» **EXERCISE REQUIREMENTS**: Can you carry on the passage below about materializing iterables with Python lists, dicts, and sets from the point where it stops, leaving aside the lines that follow it?

» **TEXT UNDER STUDY**:
Functions, Iterators, and Generators
The final conversions and data extractions are more easily done with higher-order
functions such as map() and filter(). We'll return to those in Chapter 5,
Higher-order Functions.
Using lists, dicts, and sets
A Python sequence object, like a list, is iterable. However, it has some additional
features. We'll think of it as a materialized iterable. We've used the tuple() function
in several examples to collect the output of a generator expression or generator
function into a single tuple object. We can also materialize a sequence to create
a list object.
In Python, a list display offers simple syntax to materialize a generator: we just add the
[] brackets. This is ubiquitous to the point where the distinction between generator
expression and list comprehension is a subtlety of little practical importance.
The following is an example to enumerate the cases:
range(10)
range(0, 10)

» **DATASET ENTRIES**:
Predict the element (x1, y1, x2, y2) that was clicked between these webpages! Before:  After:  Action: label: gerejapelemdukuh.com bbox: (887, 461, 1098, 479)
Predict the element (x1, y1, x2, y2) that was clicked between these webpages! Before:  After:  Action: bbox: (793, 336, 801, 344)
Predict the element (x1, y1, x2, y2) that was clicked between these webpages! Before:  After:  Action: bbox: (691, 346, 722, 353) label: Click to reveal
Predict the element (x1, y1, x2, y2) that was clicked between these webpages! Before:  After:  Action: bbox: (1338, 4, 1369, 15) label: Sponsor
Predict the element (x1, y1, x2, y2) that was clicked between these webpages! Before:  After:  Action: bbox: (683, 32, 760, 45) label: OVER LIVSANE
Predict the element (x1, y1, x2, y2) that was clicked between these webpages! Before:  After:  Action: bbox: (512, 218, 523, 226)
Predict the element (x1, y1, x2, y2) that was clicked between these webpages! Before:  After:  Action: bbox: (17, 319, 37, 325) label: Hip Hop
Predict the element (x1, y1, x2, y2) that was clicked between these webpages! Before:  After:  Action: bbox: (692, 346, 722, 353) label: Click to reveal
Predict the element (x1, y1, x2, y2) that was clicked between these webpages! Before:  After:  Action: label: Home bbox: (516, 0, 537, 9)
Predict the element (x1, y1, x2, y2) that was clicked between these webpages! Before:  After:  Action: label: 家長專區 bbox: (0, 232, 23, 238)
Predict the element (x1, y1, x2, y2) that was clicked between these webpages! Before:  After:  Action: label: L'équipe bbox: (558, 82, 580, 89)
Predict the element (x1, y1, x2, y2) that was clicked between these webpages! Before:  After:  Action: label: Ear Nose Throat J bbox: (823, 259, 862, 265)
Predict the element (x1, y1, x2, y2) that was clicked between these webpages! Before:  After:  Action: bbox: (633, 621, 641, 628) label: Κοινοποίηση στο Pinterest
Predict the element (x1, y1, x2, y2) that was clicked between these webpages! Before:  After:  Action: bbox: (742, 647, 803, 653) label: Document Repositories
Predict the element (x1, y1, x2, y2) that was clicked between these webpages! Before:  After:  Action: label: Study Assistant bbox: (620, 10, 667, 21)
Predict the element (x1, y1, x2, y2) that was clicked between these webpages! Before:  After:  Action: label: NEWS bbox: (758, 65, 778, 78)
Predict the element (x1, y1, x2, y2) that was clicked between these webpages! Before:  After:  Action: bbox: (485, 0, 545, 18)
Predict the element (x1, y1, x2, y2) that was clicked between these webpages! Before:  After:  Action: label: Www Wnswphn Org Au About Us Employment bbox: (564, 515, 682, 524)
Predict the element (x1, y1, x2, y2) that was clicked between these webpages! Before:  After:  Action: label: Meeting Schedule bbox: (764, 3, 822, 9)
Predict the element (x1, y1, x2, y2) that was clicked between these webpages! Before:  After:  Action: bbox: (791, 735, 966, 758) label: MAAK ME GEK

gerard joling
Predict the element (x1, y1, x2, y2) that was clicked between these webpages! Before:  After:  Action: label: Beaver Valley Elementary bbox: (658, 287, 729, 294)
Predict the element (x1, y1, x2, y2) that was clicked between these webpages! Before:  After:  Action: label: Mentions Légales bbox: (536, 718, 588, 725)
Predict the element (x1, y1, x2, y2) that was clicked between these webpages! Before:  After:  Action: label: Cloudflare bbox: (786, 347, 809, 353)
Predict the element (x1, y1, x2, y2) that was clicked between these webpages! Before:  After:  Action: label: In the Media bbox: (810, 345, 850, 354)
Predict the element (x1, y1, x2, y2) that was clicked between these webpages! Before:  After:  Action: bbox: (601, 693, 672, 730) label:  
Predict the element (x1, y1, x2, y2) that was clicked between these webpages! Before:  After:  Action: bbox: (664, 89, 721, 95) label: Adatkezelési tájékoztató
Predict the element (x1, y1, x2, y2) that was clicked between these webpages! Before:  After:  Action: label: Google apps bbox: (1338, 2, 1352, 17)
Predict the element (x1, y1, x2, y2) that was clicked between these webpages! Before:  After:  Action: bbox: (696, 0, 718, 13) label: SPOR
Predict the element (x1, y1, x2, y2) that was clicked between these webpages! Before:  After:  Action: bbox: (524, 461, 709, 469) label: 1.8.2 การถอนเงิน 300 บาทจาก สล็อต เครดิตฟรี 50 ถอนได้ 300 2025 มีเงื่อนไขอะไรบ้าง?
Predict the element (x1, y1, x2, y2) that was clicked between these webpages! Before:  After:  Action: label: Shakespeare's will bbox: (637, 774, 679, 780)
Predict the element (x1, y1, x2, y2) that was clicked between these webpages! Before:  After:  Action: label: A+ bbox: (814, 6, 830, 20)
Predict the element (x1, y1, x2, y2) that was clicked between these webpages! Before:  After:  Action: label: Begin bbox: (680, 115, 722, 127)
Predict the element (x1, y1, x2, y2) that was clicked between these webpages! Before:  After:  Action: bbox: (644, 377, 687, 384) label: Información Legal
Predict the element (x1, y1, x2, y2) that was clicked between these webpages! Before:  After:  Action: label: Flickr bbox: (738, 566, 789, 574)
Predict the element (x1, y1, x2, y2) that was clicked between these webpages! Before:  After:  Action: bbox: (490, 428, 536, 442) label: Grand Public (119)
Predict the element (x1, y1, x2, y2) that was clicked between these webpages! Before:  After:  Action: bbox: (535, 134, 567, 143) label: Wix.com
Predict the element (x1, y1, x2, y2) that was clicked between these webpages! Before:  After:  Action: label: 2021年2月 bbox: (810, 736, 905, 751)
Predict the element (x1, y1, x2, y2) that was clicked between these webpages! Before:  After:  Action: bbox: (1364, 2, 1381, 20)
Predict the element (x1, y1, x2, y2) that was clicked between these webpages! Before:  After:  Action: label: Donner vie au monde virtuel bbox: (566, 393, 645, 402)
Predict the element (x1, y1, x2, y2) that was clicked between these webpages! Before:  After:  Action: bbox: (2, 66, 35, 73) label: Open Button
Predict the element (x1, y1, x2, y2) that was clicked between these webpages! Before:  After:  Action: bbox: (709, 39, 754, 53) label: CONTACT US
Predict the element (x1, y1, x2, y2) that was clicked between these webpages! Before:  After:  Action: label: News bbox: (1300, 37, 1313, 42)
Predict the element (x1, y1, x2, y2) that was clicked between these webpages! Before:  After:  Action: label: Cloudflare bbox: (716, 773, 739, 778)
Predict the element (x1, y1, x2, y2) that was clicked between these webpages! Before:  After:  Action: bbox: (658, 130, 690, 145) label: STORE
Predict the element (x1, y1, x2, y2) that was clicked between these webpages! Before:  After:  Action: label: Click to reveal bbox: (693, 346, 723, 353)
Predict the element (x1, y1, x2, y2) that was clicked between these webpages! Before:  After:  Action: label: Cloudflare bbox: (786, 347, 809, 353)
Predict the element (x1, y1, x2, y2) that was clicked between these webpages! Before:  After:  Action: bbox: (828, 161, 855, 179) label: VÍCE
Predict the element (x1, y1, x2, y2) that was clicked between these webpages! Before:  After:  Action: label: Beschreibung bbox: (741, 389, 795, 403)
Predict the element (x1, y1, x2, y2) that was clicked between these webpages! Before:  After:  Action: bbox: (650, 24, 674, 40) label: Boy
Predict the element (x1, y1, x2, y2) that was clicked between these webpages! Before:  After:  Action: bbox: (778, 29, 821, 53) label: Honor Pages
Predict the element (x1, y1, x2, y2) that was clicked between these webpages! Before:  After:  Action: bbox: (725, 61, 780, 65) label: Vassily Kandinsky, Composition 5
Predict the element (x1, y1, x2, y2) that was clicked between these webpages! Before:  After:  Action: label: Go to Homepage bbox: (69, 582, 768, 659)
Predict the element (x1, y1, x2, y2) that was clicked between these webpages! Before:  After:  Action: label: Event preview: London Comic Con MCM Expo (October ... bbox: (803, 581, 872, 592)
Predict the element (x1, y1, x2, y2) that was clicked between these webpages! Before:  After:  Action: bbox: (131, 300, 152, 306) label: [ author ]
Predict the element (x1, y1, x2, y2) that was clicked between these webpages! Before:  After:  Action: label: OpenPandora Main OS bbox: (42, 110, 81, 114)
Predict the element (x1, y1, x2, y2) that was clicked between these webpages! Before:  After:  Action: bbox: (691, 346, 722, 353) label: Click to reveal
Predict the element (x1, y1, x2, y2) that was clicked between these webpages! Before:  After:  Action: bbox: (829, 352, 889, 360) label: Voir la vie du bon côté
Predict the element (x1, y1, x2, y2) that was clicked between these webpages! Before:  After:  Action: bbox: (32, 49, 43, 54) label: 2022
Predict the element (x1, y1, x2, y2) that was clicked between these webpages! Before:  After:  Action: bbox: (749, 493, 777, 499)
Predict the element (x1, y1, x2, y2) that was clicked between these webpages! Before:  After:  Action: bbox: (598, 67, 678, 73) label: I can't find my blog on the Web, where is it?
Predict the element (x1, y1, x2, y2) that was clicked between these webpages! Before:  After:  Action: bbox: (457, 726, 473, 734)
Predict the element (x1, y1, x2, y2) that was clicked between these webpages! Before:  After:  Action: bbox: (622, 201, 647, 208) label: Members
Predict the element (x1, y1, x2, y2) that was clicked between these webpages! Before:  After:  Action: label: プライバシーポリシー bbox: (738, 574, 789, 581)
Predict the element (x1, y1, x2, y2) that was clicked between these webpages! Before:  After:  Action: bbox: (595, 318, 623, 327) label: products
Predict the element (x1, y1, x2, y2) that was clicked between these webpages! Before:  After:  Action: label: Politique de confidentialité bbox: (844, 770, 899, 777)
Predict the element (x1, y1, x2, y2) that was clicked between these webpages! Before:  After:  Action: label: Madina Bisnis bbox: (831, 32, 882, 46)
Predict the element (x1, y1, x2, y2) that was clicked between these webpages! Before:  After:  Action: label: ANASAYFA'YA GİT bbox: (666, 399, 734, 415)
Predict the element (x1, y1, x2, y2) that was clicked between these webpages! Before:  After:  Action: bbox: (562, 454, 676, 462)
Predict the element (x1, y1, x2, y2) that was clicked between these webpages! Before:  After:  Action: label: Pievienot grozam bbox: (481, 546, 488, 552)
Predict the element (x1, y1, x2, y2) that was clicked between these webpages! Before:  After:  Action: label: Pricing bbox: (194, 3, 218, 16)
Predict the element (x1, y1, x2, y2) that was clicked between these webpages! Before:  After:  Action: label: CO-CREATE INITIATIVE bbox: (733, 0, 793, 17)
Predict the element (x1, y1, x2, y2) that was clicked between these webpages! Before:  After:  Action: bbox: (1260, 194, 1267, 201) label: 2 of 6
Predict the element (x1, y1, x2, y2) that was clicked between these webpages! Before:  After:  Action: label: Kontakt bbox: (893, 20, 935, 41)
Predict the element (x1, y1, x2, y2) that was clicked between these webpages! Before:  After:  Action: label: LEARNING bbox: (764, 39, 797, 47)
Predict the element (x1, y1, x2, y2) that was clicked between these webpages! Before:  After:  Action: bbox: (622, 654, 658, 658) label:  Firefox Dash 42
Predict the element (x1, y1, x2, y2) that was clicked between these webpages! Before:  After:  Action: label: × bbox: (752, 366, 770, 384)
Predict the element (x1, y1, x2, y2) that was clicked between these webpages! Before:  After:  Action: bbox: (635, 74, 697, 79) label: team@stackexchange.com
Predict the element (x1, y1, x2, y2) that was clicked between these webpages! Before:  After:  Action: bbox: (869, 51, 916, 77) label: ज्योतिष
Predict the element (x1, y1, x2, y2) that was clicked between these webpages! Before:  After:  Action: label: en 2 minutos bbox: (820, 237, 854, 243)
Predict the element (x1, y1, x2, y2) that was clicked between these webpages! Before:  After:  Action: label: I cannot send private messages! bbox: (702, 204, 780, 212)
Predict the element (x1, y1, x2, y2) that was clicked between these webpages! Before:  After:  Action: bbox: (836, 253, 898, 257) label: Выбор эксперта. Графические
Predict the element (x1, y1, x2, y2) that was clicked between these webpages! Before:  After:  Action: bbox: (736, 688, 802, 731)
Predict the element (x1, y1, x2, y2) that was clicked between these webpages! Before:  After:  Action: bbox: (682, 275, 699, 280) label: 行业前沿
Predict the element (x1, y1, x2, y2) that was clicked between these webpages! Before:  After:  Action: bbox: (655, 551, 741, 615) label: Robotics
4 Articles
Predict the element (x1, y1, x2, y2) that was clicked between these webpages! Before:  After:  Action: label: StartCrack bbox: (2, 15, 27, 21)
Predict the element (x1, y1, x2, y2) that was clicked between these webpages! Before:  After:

» **TASK RESPONSE**:
[range(10)]
[range(0, 10)]
[x for x in range(10)]
[0, 1, 2, 3, 4, 5, 6, 7, 8, 9]
list(range(10))
[0, 1, 2, 3, 4, 5, 6, 7, 8, 9]
The first example is a generator function.
The range(10) function is lazy; it won't produce the 10 values
until evaluated in a context that iterates through the values.
The second example shows a list composed of a single generator function.
To evaluate this, we'll have to use nested loops. Something like this [x for
gen in [range(10)] for x in gen].
The third example shows a list comprehension built from a generator expression
that includes a generator function. The function, range(10), is evaluated by a
generator expression, x for x in range(10). The resulting values are collected
into a list object.
We can also use the list() function to build a list from an iterable or a generator
expression. This also works for set(), tuple(), and dict().